Yes, we can always make the specs more clear!
>>>> On the other hand, having applications behave differently on different
>>>> containers is clearly not desirable either. A key feature of the J2EE
>>>> specifications is consistency of behaviour across different containers
>>>> and versions of the same container. The internal inconsistency between
>>>> the Servlet EG approach and the JSP EG approach is also not ideal.
>>>>
>>>> All that said, I am having great difficulty understanding what a valid
>>>> use case would be for using a 2.5 descriptor with 3.0 annotations. Why
>>>> not just use a 3.0 descriptor in the first place?
>>>>
>>>> Overall, my preference is for consistency, both in behaviour between
>>>> versions and with the JSP EG.
>>>
>>> Just to emphasize - This has to be consistent across the entire platform and not
>>> just servlet and JSP. So we need to fix EL and not have features tied to
>>> specific versions of descriptors..
>>
>> I know we've made some mistakes, or perhaps we should consider them
>> exceptions to the general rule. There have been some cases where it's
>> been difficult to do what developers expect without making an exception
>> to the general rule.
>>
>> Just like our goal is that existing APIs continue to have the same
>> semantics in newer versions of the platform, so you can take a piece
>> of code written for an older version and run it unchanged on a newer
>> version, our goal is that deployment descriptors behave similarly.

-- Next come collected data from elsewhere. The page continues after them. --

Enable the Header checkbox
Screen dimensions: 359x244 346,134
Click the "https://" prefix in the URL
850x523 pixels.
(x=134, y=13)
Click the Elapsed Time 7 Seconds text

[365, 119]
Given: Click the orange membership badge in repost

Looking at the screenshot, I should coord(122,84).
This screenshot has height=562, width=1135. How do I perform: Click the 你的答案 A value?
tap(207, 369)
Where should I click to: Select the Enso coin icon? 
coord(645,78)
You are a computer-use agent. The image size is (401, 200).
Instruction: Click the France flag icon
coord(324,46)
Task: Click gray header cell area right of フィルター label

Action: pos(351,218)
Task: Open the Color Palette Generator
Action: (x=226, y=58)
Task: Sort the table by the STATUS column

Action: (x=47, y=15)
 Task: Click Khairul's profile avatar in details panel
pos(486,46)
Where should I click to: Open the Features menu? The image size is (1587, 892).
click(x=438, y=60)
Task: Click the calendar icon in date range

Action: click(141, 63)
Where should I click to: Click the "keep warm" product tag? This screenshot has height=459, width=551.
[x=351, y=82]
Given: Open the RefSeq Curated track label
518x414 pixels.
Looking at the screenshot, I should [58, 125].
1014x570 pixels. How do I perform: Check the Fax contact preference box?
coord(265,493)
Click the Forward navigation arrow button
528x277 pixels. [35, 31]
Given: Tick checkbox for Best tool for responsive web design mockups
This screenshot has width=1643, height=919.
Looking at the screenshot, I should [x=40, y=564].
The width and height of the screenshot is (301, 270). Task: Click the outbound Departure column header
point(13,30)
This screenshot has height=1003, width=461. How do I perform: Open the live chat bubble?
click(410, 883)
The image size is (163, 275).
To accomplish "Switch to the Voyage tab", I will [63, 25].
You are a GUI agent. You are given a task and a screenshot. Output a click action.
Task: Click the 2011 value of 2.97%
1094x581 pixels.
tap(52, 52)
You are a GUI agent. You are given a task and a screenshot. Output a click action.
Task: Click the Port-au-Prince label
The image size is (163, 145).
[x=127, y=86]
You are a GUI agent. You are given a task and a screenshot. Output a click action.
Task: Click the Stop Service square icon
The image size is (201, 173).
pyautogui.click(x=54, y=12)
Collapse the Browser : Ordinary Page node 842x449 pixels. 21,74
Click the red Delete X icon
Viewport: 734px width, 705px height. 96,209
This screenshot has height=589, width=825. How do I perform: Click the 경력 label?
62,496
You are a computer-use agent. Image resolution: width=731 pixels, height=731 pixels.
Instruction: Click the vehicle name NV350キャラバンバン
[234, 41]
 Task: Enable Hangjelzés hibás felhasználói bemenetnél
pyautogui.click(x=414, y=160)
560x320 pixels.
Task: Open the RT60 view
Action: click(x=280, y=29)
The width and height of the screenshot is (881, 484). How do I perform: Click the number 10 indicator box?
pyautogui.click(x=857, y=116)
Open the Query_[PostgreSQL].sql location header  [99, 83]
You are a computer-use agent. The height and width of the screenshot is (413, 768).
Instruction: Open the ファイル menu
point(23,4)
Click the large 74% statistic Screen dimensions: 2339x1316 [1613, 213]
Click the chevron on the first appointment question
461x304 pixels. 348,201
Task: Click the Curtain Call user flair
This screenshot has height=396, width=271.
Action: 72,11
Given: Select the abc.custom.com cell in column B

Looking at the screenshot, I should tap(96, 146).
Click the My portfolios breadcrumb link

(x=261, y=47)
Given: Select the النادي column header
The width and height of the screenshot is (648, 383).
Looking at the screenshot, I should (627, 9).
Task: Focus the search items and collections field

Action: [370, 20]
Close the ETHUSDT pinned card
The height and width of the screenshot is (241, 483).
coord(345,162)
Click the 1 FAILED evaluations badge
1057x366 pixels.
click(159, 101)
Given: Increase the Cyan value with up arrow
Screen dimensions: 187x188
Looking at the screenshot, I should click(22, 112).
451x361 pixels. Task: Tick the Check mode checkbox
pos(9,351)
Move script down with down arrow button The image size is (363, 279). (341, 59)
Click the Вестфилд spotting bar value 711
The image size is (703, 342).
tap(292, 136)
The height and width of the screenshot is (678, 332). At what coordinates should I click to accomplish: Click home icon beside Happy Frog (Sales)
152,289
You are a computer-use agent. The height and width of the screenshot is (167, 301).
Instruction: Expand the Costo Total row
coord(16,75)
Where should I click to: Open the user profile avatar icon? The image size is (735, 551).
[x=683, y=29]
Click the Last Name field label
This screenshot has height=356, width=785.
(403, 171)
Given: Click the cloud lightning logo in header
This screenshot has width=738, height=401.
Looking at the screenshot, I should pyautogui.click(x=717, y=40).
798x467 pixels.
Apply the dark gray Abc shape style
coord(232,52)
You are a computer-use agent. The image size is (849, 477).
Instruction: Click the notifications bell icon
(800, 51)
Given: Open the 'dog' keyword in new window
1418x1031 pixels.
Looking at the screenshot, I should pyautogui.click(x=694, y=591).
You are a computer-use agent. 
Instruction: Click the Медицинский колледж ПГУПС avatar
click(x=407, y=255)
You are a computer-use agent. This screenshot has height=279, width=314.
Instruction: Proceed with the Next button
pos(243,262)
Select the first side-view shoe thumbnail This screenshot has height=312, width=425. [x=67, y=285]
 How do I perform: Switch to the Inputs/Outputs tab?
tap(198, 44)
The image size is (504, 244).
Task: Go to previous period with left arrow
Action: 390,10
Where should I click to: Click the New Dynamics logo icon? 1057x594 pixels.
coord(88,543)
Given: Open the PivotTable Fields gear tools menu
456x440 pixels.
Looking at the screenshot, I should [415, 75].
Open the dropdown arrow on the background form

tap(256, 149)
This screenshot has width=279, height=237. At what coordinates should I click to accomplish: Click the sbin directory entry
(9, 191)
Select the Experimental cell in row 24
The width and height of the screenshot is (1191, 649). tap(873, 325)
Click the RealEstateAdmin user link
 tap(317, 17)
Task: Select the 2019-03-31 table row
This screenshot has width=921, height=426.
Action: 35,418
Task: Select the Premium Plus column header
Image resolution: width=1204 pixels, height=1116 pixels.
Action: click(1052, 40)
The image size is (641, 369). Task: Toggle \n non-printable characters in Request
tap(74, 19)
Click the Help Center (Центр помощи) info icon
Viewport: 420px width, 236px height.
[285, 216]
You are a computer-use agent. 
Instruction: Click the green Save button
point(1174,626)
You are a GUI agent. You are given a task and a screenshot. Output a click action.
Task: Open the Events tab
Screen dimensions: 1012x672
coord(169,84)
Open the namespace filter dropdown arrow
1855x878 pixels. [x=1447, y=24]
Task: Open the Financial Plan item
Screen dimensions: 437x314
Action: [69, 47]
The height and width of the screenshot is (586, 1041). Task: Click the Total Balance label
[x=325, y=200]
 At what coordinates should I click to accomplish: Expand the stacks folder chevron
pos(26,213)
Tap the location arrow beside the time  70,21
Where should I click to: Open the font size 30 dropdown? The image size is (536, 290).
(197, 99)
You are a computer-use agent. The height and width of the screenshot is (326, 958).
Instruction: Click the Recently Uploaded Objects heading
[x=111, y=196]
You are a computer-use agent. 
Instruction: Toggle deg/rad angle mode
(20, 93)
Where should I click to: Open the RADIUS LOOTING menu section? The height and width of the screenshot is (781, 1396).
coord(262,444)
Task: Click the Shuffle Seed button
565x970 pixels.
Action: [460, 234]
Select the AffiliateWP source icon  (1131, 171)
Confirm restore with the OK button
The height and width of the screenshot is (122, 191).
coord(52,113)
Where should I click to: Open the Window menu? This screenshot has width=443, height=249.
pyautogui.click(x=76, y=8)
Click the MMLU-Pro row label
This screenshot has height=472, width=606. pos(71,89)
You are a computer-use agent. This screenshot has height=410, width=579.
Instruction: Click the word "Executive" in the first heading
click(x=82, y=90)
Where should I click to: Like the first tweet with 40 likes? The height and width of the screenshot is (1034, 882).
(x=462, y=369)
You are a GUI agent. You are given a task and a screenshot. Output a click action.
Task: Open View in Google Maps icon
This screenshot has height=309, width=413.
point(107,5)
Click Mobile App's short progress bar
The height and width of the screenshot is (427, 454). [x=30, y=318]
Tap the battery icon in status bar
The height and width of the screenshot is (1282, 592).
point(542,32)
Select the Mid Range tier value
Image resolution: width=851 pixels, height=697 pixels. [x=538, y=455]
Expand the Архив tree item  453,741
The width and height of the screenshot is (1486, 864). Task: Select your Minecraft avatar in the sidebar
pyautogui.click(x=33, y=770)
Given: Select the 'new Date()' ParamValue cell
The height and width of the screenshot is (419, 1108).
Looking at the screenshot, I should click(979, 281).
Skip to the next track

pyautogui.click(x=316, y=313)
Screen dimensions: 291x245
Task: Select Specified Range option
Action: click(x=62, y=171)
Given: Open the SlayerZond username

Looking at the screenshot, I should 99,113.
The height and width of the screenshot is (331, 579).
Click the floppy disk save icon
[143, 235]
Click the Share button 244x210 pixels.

>> Ideally, you could take an old deployment descriptor, change the DTD
>> or schema version number, and it would have the same syntax and semantics
>> in the newer version.
>>
>> We haven't done as good with deployment descriptors as we've done with Java
>> APIs. In some cases, the semantics of existing elements in the deployment
>> descriptor have changed when moving to a new version. For example, there
>> were places where "$" in the text of an element had no special meaning,
>> but in newer versions it indicates a variable to be replaced.
>>
>> I don't know what the precise issue is with EL referenced above, but this
>> was certainly one of the compatibility issues we faced related to EL.
>> We could've instead made everyone explicitly enable the interpretation of
>> EL, but it's not clear that would've been a better choice even though it
>> would've been more compatible. At best, it's an exception to the rule.
>
> Yes, the issues I was referring to for EL are around the introduction of
> ${...} in 2.0 and #{...} in 2.1
>
> It may help to manage the expectations of developers if a note was added
> to JSP.3.3.2 (and may be elsewhere) that made clear that the behaviour
> described there is an exception rather than the rule.
This *is* captured in section EE.12.1.1 of the platform spec. If it's not
clear in the JSP spec, it should be.